Love to know why the 3/4 time sig. comes after a couple of 3/4 bars!


It's important to understand that while a key signature only shows a sharp in one line/space of the staff, it applies to ALL of them. This is why that last chord was so confusing to you: the G# in the key signature applies to every G on the staff, meaning that the chord is actually G# G# B G#, or a G# minor chord without the fifth. Omitting the fifth is actually pretty common, as it's the root and third that determine the chord's nature, so you'll have to watch out for that.

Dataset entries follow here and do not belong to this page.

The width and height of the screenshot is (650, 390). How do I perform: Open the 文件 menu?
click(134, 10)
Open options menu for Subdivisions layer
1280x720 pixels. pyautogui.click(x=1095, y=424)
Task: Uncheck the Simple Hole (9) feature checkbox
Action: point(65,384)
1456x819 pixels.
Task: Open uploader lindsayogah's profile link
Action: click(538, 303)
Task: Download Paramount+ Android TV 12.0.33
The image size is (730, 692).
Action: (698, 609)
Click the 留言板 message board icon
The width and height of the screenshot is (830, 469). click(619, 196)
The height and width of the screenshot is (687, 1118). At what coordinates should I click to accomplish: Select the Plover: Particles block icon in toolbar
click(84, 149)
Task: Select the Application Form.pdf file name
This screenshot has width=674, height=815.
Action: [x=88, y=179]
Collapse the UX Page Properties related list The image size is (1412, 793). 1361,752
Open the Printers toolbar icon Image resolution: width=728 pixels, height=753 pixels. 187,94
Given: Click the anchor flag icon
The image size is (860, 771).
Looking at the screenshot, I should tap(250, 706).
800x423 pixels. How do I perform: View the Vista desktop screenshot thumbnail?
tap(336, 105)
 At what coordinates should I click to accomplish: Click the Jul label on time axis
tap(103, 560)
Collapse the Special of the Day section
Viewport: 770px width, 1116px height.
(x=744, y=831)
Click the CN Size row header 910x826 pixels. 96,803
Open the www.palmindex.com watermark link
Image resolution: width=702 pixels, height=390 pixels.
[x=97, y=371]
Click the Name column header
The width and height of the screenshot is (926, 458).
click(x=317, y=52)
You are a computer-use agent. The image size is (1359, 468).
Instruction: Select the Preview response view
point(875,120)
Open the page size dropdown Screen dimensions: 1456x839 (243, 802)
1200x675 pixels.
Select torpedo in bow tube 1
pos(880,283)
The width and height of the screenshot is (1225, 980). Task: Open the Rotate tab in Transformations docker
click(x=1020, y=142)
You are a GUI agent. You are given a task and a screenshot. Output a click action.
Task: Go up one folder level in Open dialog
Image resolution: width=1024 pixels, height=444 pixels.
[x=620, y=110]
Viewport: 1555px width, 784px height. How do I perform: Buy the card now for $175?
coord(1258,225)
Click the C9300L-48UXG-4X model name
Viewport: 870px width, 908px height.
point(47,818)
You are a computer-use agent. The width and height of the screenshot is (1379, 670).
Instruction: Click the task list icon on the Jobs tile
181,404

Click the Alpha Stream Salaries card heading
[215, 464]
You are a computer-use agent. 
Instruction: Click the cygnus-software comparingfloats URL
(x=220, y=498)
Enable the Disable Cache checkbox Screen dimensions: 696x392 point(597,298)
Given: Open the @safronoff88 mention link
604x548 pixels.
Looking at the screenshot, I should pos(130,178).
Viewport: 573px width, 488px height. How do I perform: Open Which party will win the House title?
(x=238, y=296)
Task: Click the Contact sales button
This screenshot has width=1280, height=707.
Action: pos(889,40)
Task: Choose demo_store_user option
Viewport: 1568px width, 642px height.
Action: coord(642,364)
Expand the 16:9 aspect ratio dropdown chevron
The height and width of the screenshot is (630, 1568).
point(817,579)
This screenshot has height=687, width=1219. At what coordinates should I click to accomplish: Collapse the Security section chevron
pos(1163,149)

When analyzing chords in classical music, it's usually unhelpful to look at the enharmonics, barring certain key changes (when going from Gb Major to B Major or something similar).

If we stack the notes in the first chord into thirds, we end up with D# F## A# C#. Looking at the intervals between the chords, we discover that it looks like this:

D# (↑M3) F## (↑m3) A# (↑m3) C#

What chord has the pattern of a major third followed by two minor thirds? A dominant 7th chord. You can use this technique to identify almost every triadic and seventh chord.


This is simply a d sharp major chord with a 7th. It's the enharmonic variant of an e flat major 7 chord. It resolves to a g sharp minor chord as expected.

If your learning website doesn't show this chord, it's simply incomplete - enharmonic variants are used all the time, and it's important to understand them.

  • 2
    Eb major 7? It's enharmonic to Eb dominant 7.
    – Tim
    Nov 15, 2016 at 7:51
  • Why would you want to write a chord of E flat 7 followed by A flat minor, when the key signature is 4 sharps? The "spelling" is fine just as it is.
    – user19146
    Nov 15, 2016 at 11:07
  • When there's a 'far out' sharp (double-sharp even!), and the context is Common Practice harmony, it's a fair bet that sharp will be a leading note, the 3rd of a dominant 7th-type chord. Not always. It could be a +5. But see if it acts like a leading note.
    – Laurence
    Nov 15, 2016 at 16:41

In bar two you clearly want a passing six four progression, you have it done perfectly except for the last beat. If you had the D in the bass you passing 6/4 progression would be perfect.

The Progression is either ii6-V6/4-ii5/3 or ii5/3-V6/4-ii6 and also the tenor voice needs to be rearranged a bit. The proper 6/4 progression has one voice that has three notes that stay on the same pitch, one voice that has three notes in a row going up, three going down and one where you have a up-down effect.

This is how it should look.

enter image description here

  • The key has changed to B/G#m from the original E/C#m.
    – Tim
    Nov 15, 2016 at 8:11
  • 1
    First chord is a sus4, resolving to G# note from the suspended A note. last chord, bar 1 C#m. Bar 2 starts with G#m, then D#7 resolving to G#m.
    – Tim
    Nov 15, 2016 at 8:31
  • 1
    It looks like a perfectly ordinary modulation from E maj to G# min to me. But the consecutive octaves in the LH in bar 1 look odd in this sort of example, and the natural on the first E might suggest the previous music that we can't see wasn't in E major...
    – user19146
    Nov 15, 2016 at 11:07
  • @alephzero - I wondered why it needed an E natural too, especially as the treble clef E wasn't marked.
    – Tim
    Nov 15, 2016 at 11:42
  • That's really horribly awkward in the first bar, what with the A appoggiatura resolving at the same moment the bass skips down a fourth to give a second inversion of E major leading to the bare third C♯ minor with really exposed parallels in the bass and tenor. The bass skip isn't bad in se (it's kind of a trope when the lower fourth arrives on a weak rhythm), but coupled with octaves, the whole thing is a bit gauche for a common practice harmony lesson (assuming that's what it is). I agree with @alephzero - the last bar is just a standard ic -V - i cadence in G♯.